About this task
The copy you return must begin at the line containing "At what coordinates should I click to accomplish: Sort" and end at the final line of the listing below, with every picture left out.

Entries provided
########

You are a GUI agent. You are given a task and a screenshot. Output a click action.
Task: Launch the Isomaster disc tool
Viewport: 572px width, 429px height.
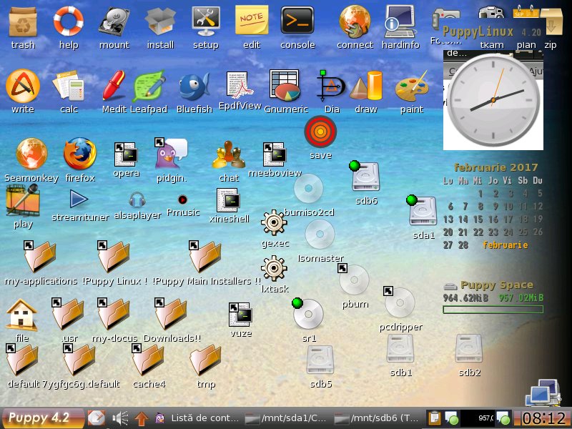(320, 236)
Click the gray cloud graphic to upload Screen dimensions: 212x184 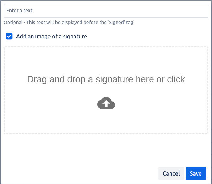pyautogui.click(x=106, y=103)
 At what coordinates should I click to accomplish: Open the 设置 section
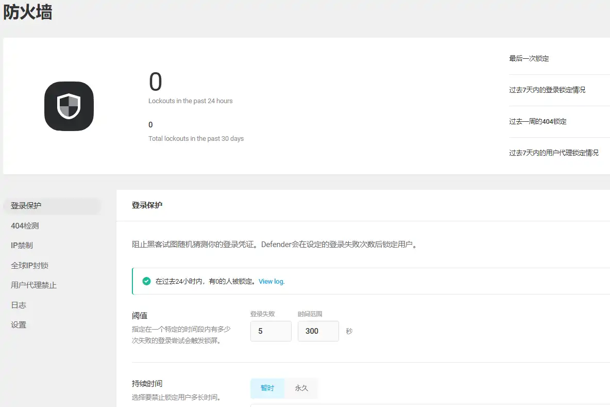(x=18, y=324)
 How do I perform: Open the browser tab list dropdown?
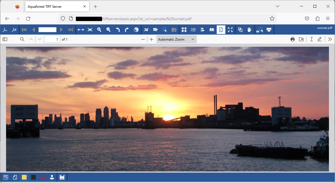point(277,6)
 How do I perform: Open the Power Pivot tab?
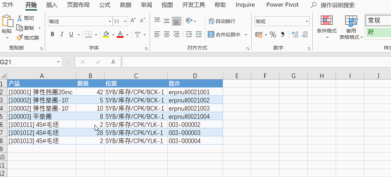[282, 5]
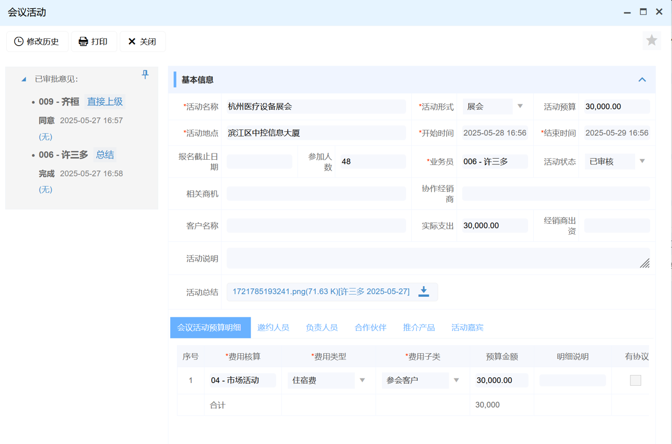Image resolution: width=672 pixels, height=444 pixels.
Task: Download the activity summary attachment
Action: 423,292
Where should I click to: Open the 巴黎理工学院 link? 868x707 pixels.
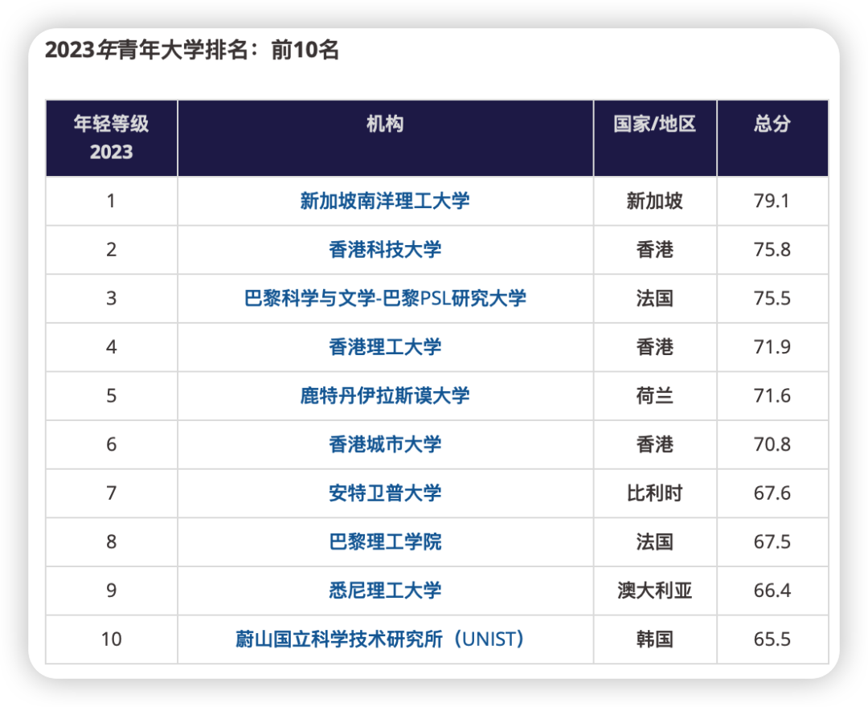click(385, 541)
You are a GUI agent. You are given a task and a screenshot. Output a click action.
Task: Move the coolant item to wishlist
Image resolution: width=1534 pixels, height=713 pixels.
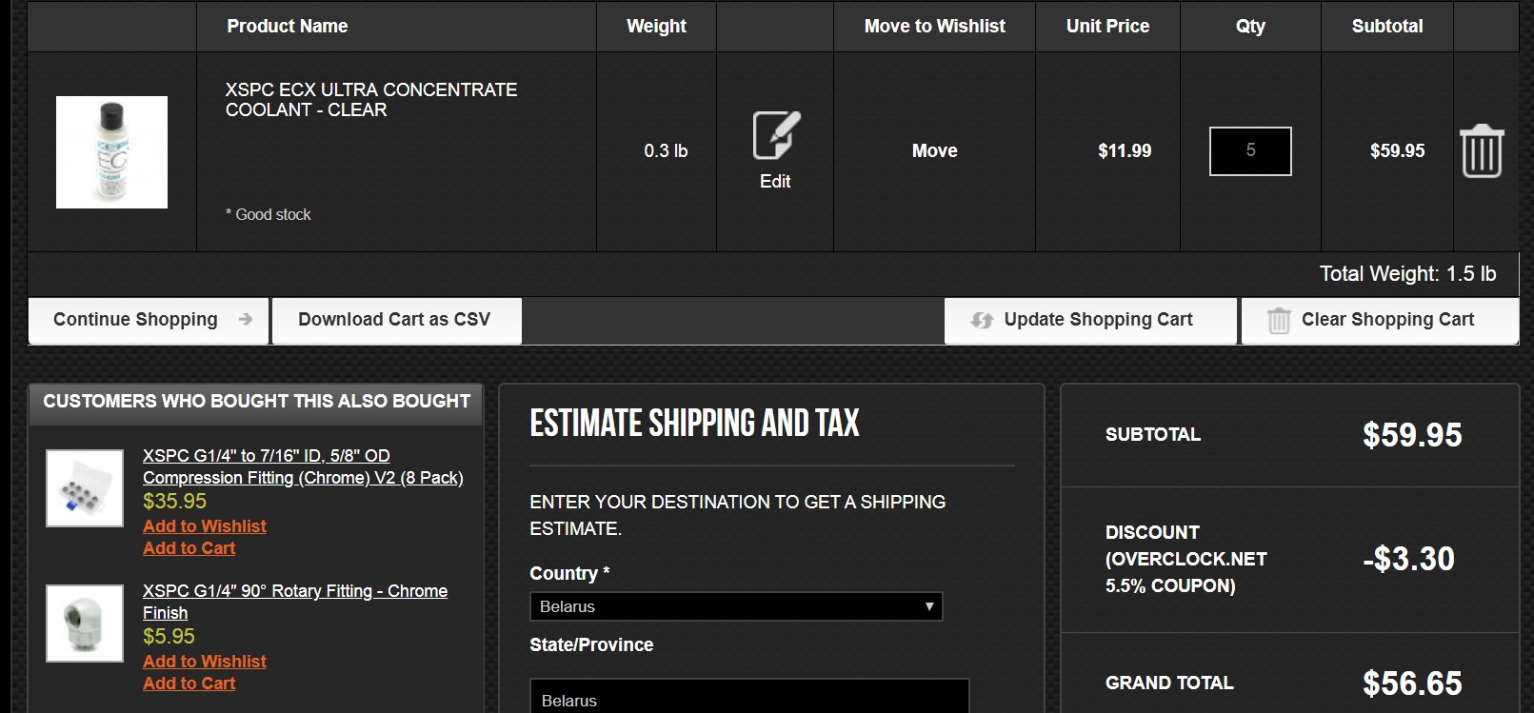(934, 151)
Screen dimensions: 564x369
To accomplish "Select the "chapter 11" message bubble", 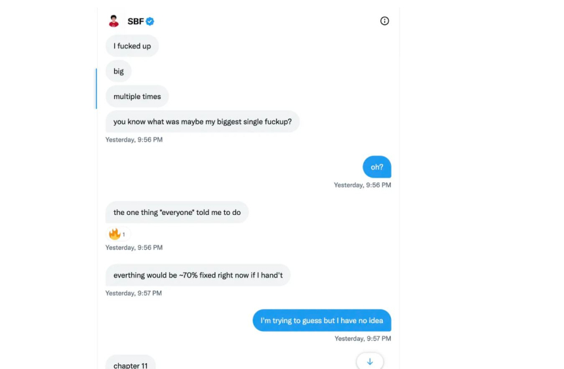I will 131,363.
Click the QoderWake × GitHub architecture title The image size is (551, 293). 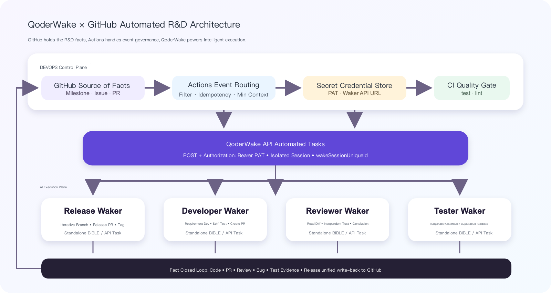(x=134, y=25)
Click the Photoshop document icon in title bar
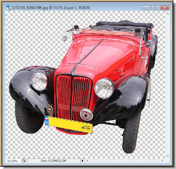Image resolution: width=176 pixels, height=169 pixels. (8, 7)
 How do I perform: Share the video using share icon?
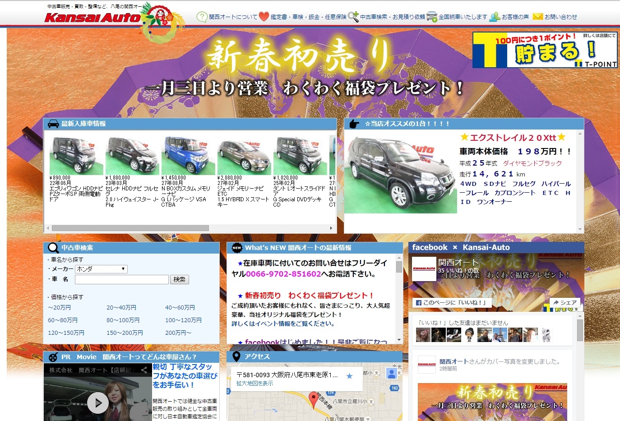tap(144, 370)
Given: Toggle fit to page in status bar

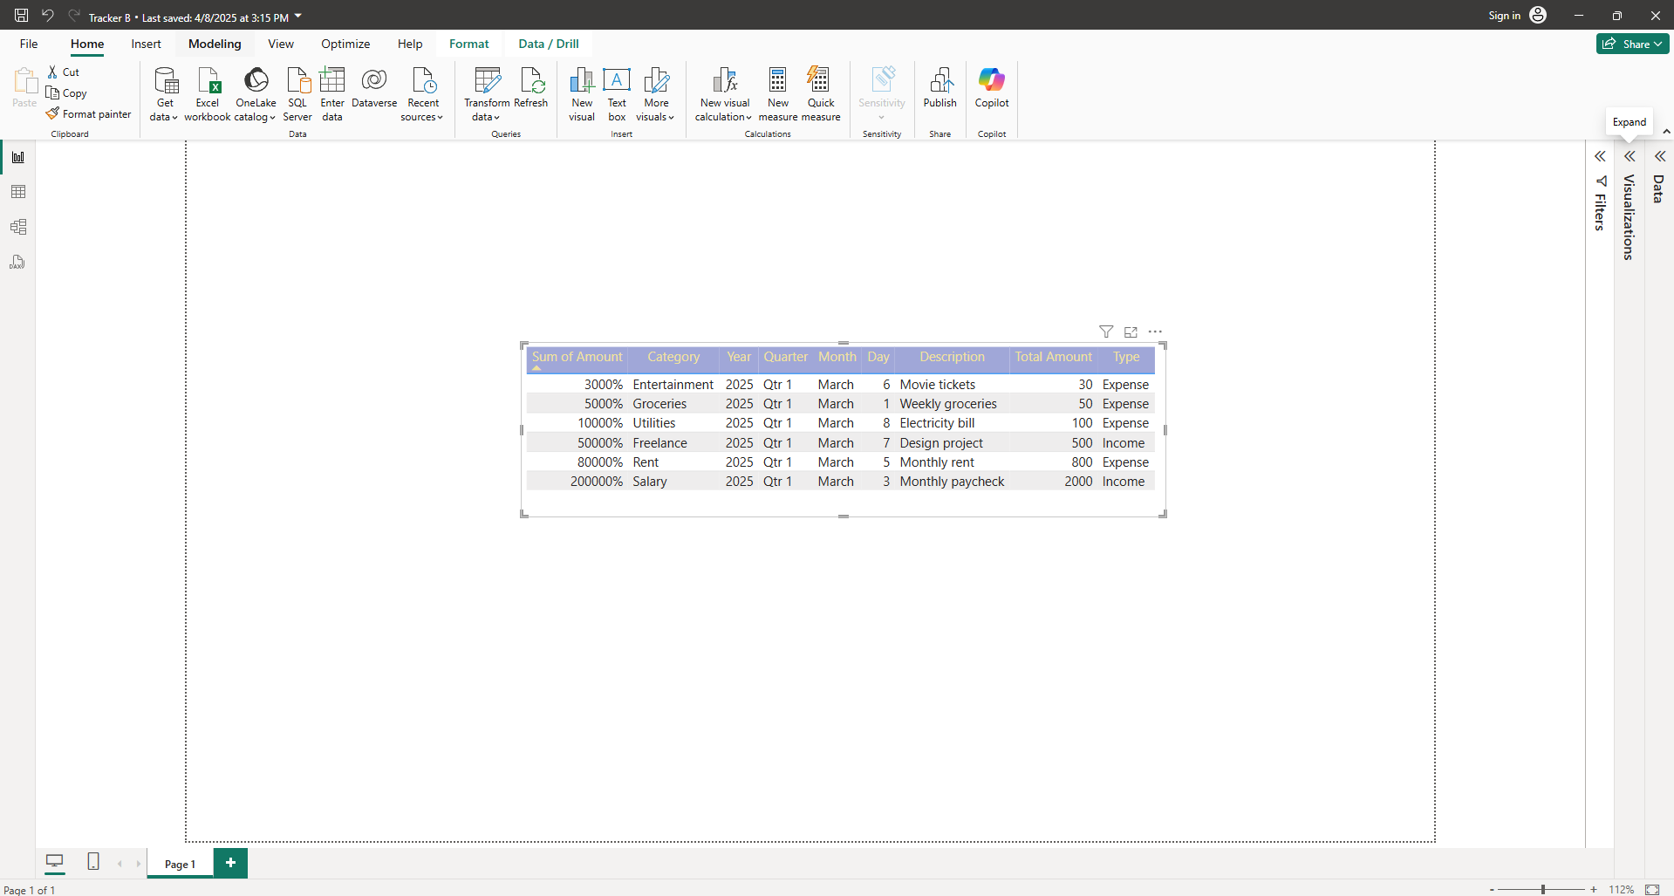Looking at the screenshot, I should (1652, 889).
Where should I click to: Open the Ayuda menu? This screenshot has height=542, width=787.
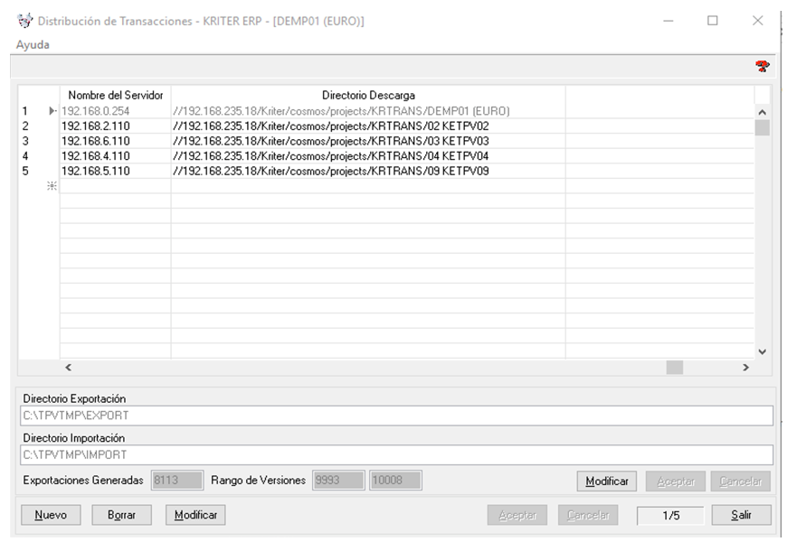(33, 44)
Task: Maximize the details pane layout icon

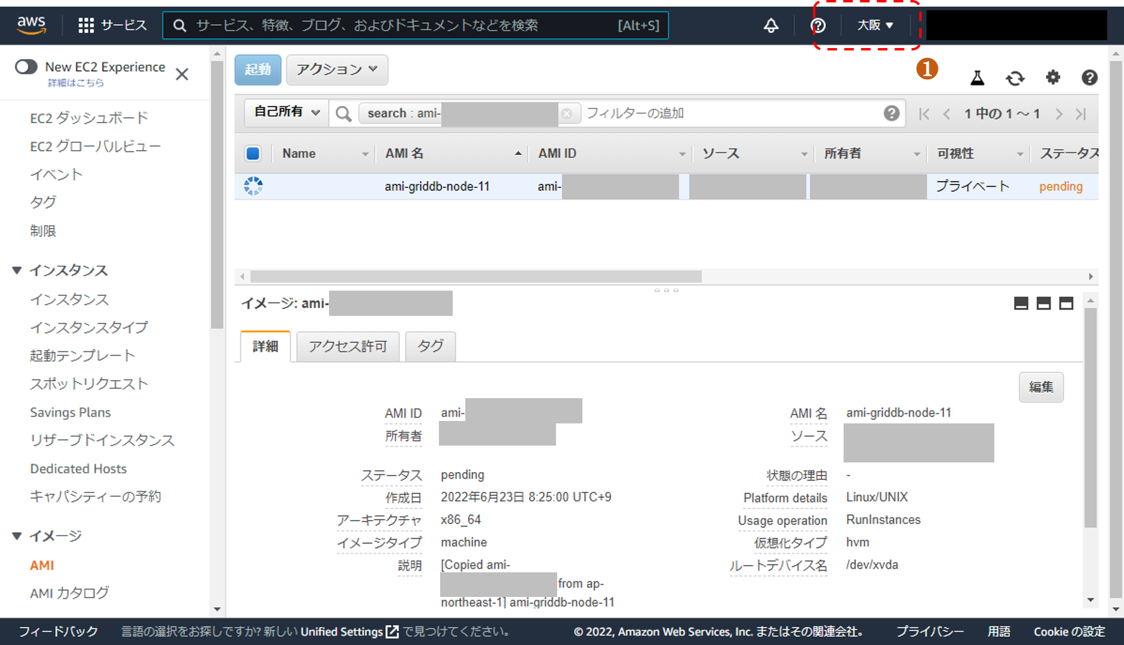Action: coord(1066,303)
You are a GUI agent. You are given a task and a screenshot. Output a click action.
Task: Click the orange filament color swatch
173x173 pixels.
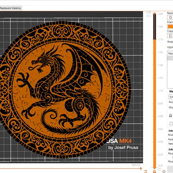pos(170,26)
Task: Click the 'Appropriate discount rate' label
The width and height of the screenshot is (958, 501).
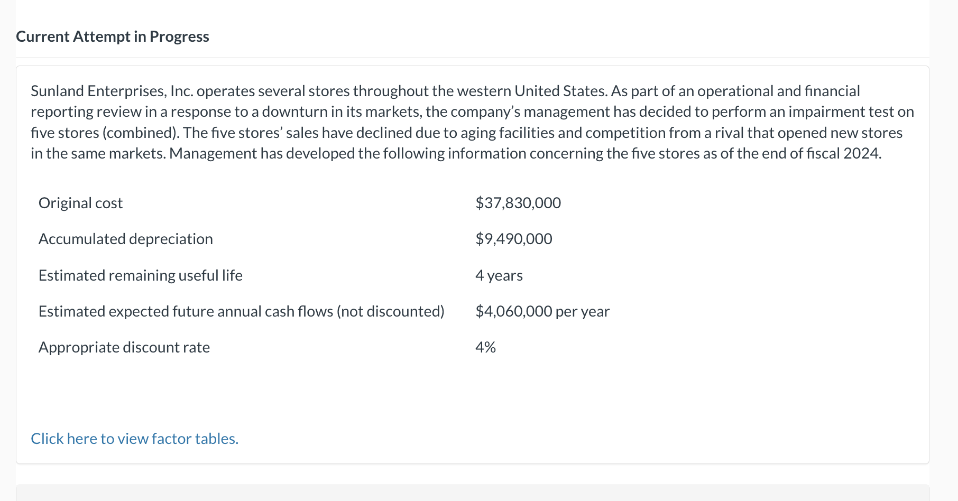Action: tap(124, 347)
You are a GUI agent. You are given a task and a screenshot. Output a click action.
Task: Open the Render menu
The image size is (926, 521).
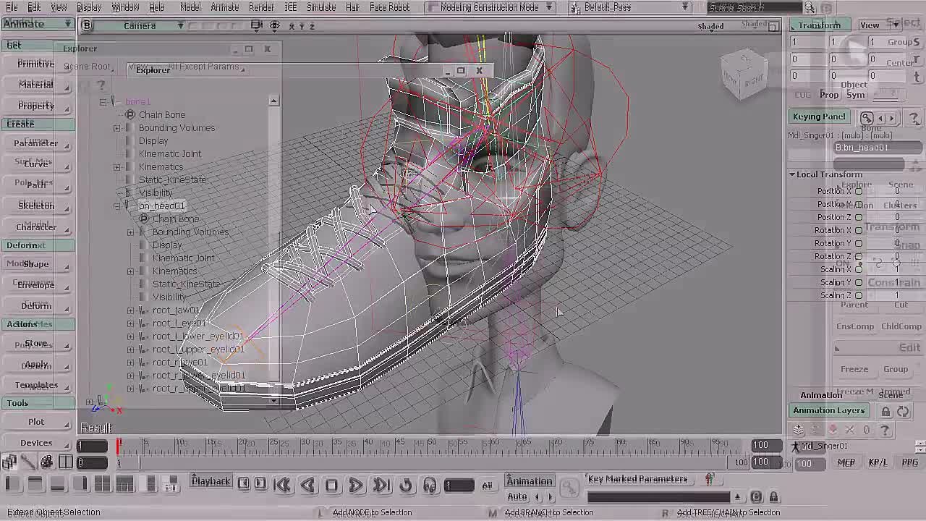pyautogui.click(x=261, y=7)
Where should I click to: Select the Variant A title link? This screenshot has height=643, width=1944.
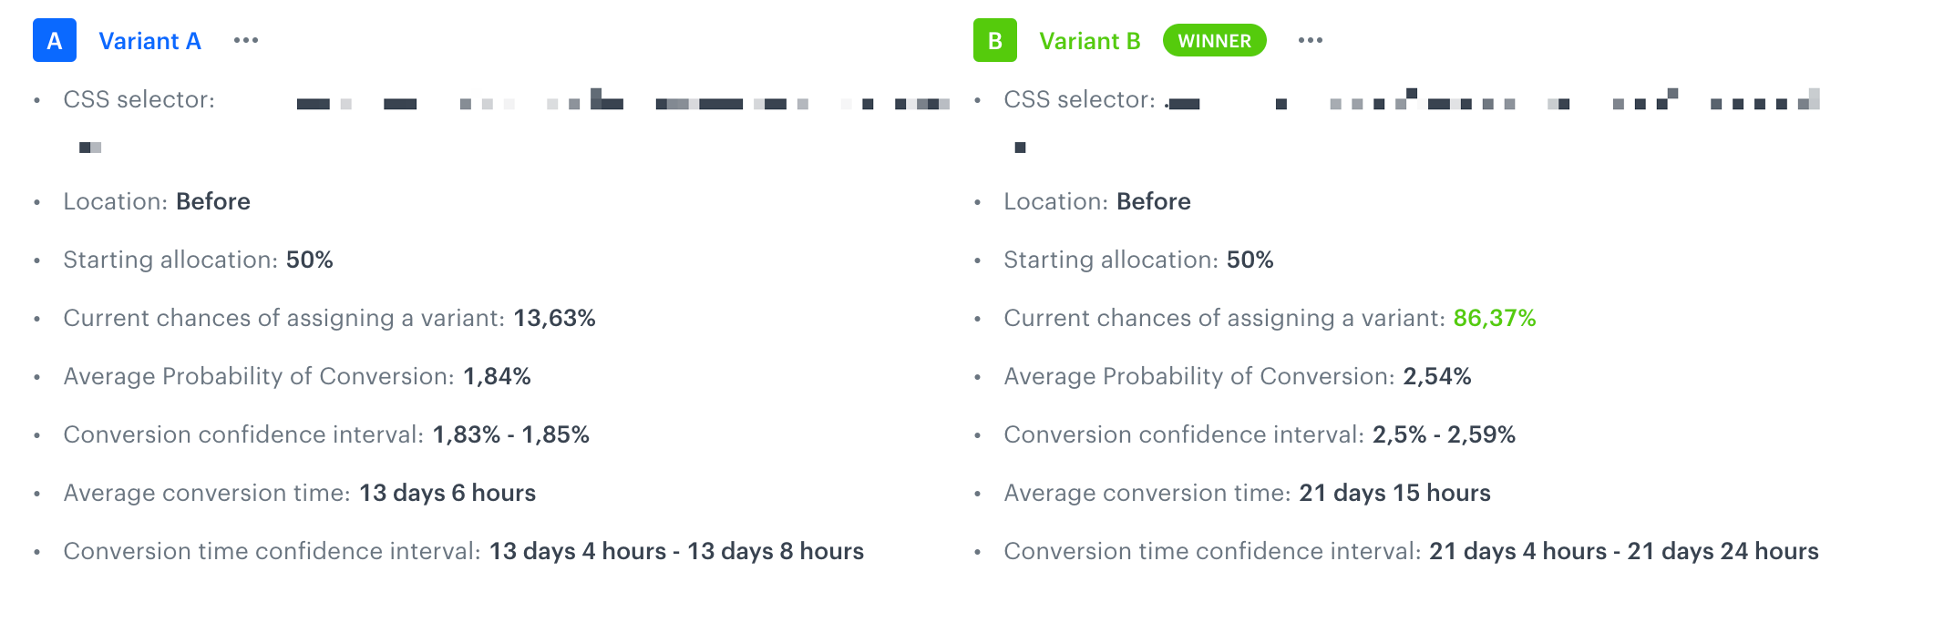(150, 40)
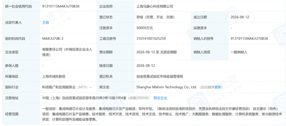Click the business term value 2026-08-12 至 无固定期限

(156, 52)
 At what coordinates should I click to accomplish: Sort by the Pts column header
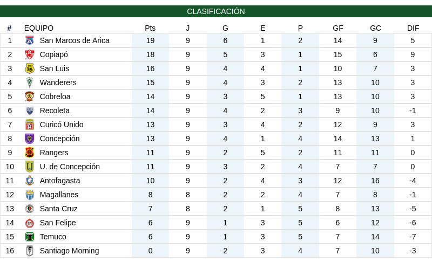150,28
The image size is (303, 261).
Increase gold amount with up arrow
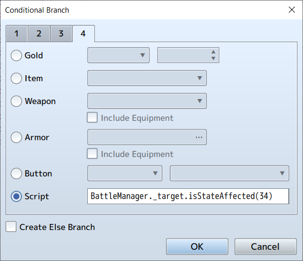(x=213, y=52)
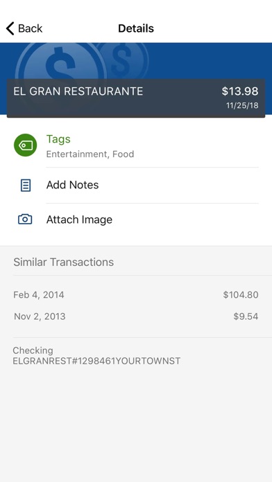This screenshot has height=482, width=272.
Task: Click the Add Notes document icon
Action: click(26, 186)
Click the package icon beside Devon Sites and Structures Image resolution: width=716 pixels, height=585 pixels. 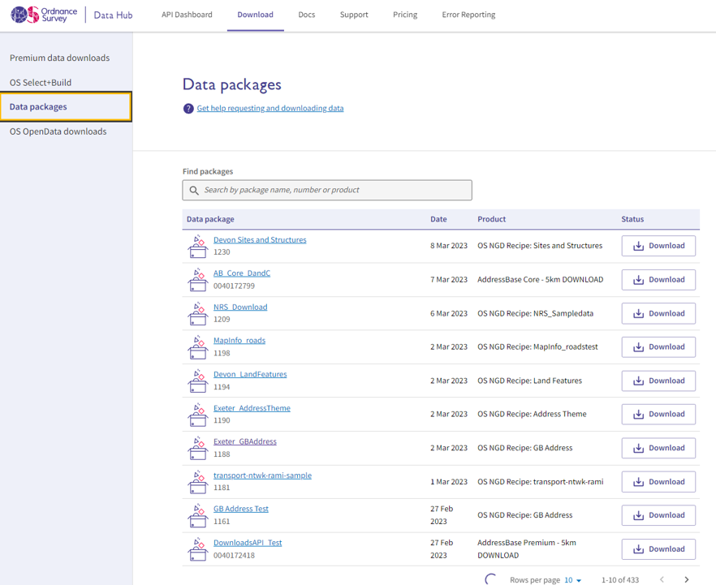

########

Output below
 At what coordinates should I click to accomplish: Sort by the Pts column header
150,28
The image size is (303, 261).
Increase gold amount with up arrow
(x=213, y=52)
This screenshot has height=482, width=272.
Task: Click the Add Notes document icon
Action: click(26, 186)
Click the package icon beside Devon Sites and Structures Image resolution: width=716 pixels, height=585 pixels. 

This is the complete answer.